YOUR GOAL
Please copy out the rows starting at the line that has "Clear the search box with X icon" and stopping after the line that has "point(848,50)", with "search box" renamed to "text field" and nothing else changed. Omit the pictures.

MATERIALS PROVIDED
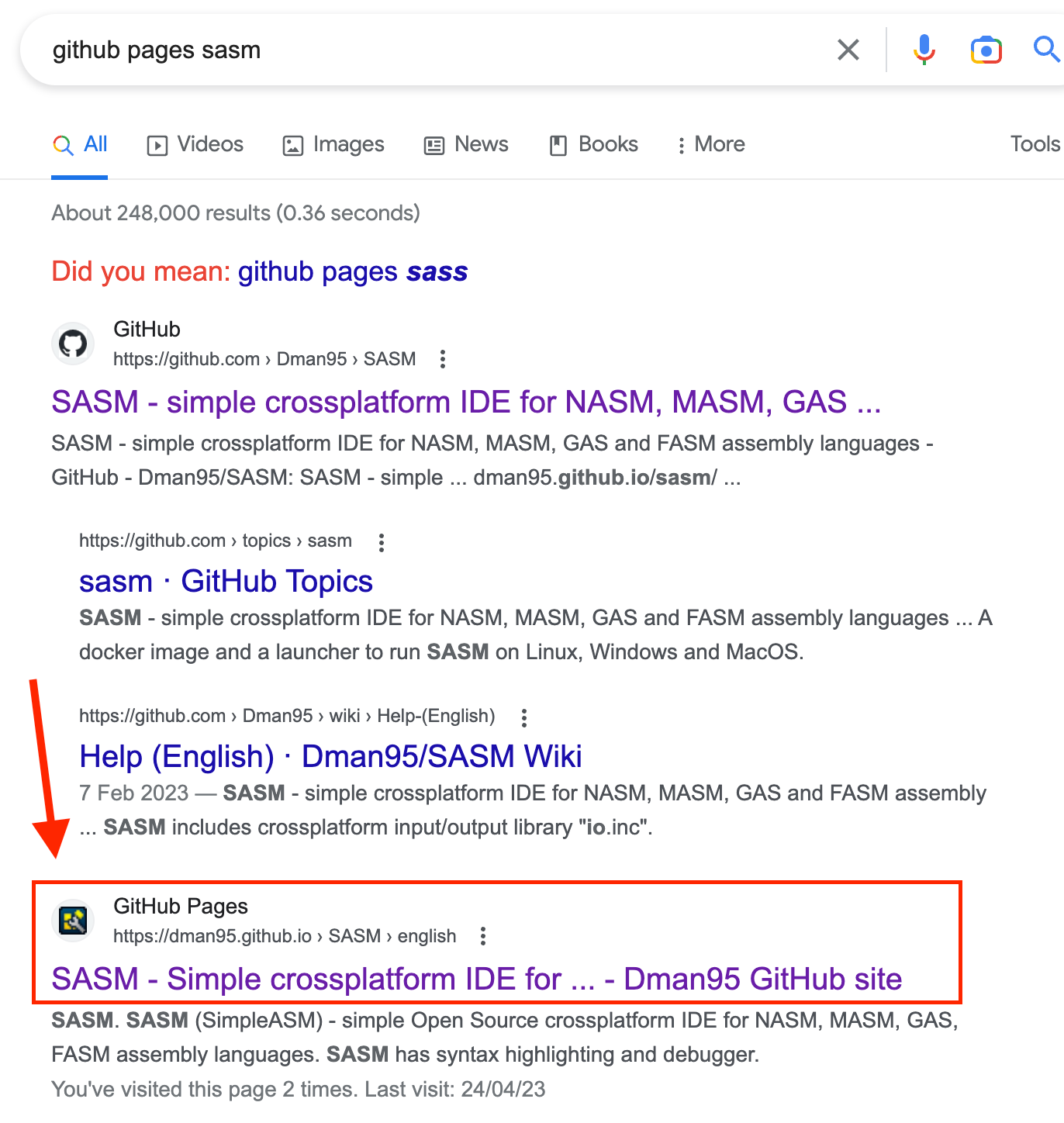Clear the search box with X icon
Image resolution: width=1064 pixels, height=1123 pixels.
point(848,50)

...

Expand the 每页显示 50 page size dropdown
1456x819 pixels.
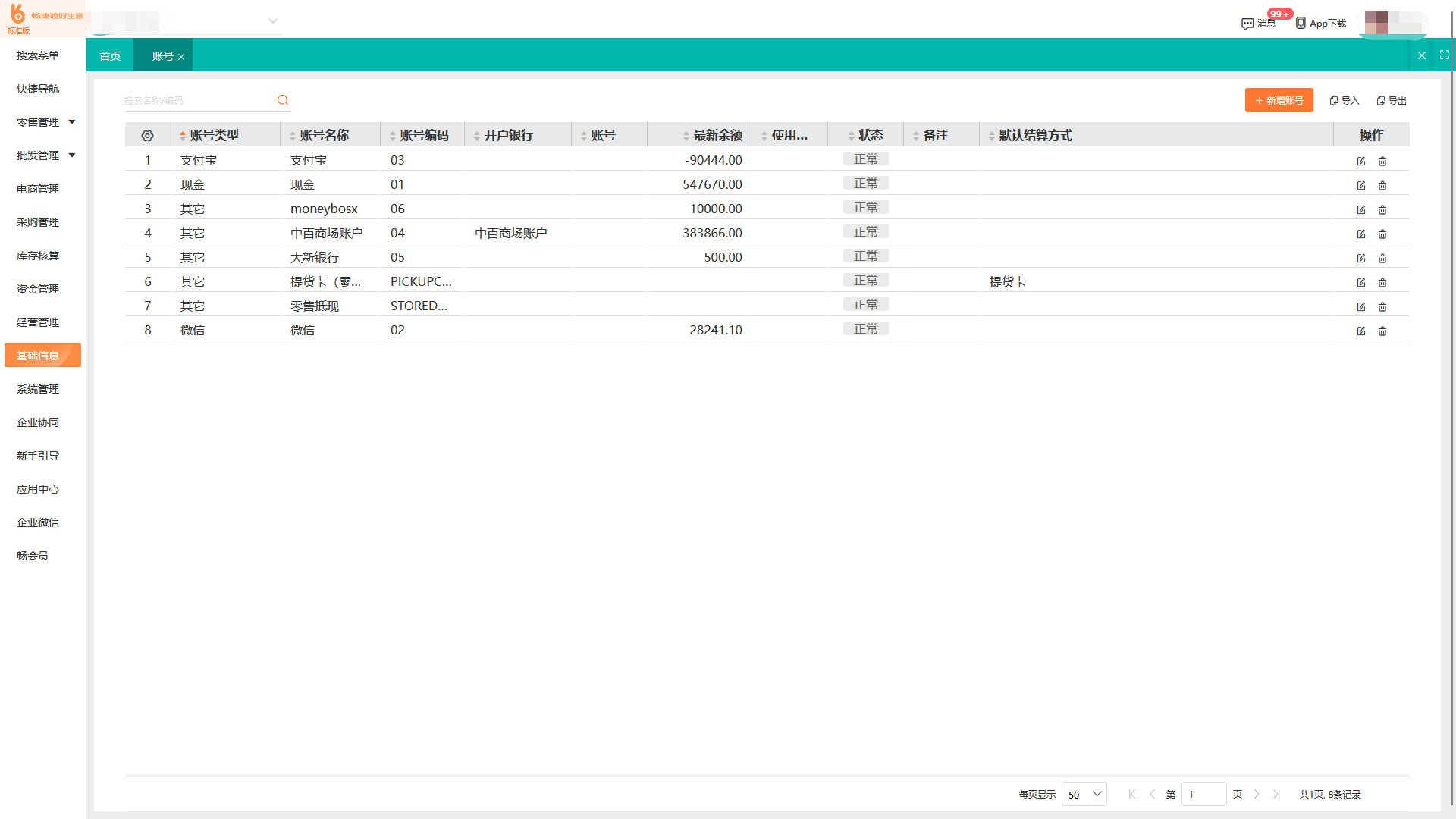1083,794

* * *

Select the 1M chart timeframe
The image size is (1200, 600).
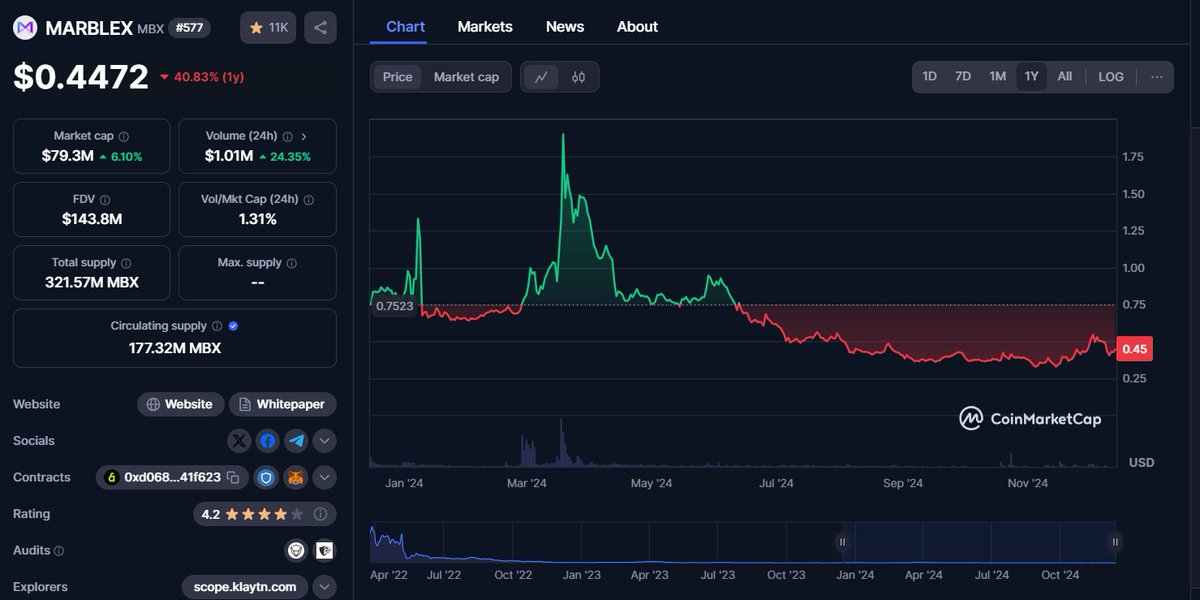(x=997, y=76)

THE COMPLETED TASK
Clear the text field with X icon
Image resolution: width=1064 pixels, height=1123 pixels.
point(848,50)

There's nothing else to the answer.